Отрывок »

============================================================

# Моделизм > Моделизм: Авиация >  Як-30 и Як-32

## RUSAVIA

Доброго всем времени суток!

Достал я недавно из закромов 2 вакушных набора на самолет Як-32 (давным-давно выпускались харьковской фирмой АВИАСТЕНД), поглядел на них, повертел в руках и ужасть как захотелось это дело собрать. Но вот в чем проблема: фонарь остался только один на 2 самолета, поэтому есть мысль из второго набора собрать учебно-тренировочный Як-30. Покопался в инете, выяснил, что всего этих машин было построено 6: 3 Як-30 и 3 Як-32. Нашел также пару десятков черно-белых фотографий и схем, но на этом все.

ВОПРОС: может кто-то из присутствующих здесь когда-то собирал модели этих изделий или запасался фото- и текстовой информацией по начинке и конструкции?

С уважением,

----------


## MAX

Из чертежей ничего не найдете. Кроме цветных проэкций из книжки "Спортивные самолеты ОКБ Яковлева" ничего нет. Да и они вызывают сомнения. Старых фото немного. Лучше искать фото Як-30, восстановленного в прошлом году. Есть эти фото и на этом сайте и на "стрижах" надо посмотреть.
Сама модель (вакушка) так себе. Делал (клеил) я ее давно - давно. Вызывает сомнения форма носа. И вообще, похоже, что она немного не в том масштабе. Мелклковата моделька.
Если что накопаете, то милости просим. Поделитесь, пожалуйста. Есть идея сделать Як-30 в смоле, но не хватает тех же самых чертежей. Причем, модель можно будет сделать в 72-ом и в 48-ом масштабах.

----------


## RUSAVIA

Нашел в сети 5 довольно качественных фото восстановленного Як-30 с бн 80: 
http://www.airliners.net/search/phot...nct_entry=true

Также на сайте www.airwar.ru скачал чертеж С. Ершова, отмасштабировал его и распечатал, сравнил с моделью и вот что вышло (в мм):

..............Размер с-та.....Размер в 1/72......Размер модели....Размер чертежа
.
Длина..........10135...............140,764...  .............139....................139,5
.
Размах..........9385................130,347.  ...............130....................131

Я считаю что размер модели есть правильный, если погрешность не превышает 0,5...1 мм. В даном случае, на мой взгляд, необходимо сдвинуть киль и крышку двигателя на 1...1,5 мм назад чтоб получить нужную длину модели.

============================================================

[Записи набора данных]
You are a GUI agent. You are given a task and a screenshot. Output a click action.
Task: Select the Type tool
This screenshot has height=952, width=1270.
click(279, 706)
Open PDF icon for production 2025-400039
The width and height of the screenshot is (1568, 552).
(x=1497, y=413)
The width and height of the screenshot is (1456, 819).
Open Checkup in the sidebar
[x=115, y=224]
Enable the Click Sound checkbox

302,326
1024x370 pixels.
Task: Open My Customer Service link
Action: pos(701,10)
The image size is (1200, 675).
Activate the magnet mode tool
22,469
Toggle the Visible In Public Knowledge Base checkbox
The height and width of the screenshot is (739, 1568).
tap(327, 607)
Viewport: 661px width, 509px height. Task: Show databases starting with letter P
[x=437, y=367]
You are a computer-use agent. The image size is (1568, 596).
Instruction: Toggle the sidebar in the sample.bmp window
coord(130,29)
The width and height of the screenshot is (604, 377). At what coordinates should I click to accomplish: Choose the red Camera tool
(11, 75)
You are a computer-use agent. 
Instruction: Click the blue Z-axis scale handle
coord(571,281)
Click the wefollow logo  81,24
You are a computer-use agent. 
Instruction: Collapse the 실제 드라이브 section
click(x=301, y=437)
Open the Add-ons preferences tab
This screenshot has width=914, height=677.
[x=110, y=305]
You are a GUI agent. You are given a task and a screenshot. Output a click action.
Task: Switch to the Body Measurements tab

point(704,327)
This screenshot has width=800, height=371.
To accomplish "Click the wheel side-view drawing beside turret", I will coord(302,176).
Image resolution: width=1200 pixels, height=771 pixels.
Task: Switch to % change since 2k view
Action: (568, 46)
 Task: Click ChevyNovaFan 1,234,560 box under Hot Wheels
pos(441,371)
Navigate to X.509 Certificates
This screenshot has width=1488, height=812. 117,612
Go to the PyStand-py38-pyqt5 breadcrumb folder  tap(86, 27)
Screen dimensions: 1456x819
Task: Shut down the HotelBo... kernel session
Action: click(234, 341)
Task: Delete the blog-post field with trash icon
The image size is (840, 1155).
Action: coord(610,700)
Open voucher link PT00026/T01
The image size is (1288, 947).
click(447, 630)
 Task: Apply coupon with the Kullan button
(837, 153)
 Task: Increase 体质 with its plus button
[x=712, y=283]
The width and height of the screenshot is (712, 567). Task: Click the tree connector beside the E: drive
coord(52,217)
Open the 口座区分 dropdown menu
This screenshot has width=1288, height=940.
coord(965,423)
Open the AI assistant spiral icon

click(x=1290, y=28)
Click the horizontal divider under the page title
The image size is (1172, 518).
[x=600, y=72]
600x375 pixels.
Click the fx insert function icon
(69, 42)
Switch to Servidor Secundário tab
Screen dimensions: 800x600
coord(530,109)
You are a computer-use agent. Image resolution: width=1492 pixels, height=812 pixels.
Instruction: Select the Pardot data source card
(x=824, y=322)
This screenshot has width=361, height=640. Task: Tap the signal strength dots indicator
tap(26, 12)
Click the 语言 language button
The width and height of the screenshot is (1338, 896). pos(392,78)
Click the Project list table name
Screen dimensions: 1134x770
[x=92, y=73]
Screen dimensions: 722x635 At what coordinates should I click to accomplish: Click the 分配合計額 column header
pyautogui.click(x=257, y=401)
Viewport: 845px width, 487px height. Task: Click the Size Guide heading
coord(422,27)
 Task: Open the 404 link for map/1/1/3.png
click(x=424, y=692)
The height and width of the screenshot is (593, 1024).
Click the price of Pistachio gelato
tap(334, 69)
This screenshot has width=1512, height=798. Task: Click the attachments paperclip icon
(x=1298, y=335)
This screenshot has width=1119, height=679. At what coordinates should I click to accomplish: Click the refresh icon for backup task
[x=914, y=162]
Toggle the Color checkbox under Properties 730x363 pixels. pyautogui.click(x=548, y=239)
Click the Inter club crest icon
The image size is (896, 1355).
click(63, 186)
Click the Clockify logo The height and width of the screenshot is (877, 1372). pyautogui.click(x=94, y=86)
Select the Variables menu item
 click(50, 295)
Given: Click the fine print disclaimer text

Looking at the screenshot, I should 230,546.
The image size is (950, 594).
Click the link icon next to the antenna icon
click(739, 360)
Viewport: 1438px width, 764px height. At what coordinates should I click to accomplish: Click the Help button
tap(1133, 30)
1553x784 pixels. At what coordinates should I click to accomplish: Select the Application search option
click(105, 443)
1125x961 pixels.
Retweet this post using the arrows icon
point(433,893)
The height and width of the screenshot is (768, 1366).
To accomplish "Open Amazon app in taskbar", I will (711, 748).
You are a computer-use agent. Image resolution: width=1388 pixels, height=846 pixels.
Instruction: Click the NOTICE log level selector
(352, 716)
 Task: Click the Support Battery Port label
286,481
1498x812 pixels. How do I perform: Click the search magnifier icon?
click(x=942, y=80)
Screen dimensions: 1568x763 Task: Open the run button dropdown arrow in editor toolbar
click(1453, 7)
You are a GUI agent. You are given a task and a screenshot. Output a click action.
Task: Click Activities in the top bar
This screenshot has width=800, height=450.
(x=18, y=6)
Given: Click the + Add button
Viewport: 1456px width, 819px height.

============================================================

Задания к упражнению »
[1] Ответьте на вопросы по ветке форума о Як-30 и Як-32:
(a) Какая фирма выпускала вакуумные наборы на самолет Як-32?
(b) Сколько всего машин было построено, по данным первого сообщения?
(c) В каких масштабах, по словам MAX, можно будет сделать модель Як-30 в смоле?
[2] Как будут выглядеть записи от строки с «Given: Click the + Add button» до конца записей включительно, если переименовать «button» в «icon»? Приведите эти строки, больше ничего не меняя.

Ответы к упражнению »
[1]
(a) Харьковская фирма АВИАСТЕНД.
(b) Шесть: 3 Як-30 и 3 Як-32.
(c) В 72-м и 48-м масштабах.

[2]
Given: Click the + Add icon
Viewport: 1456px width, 819px height.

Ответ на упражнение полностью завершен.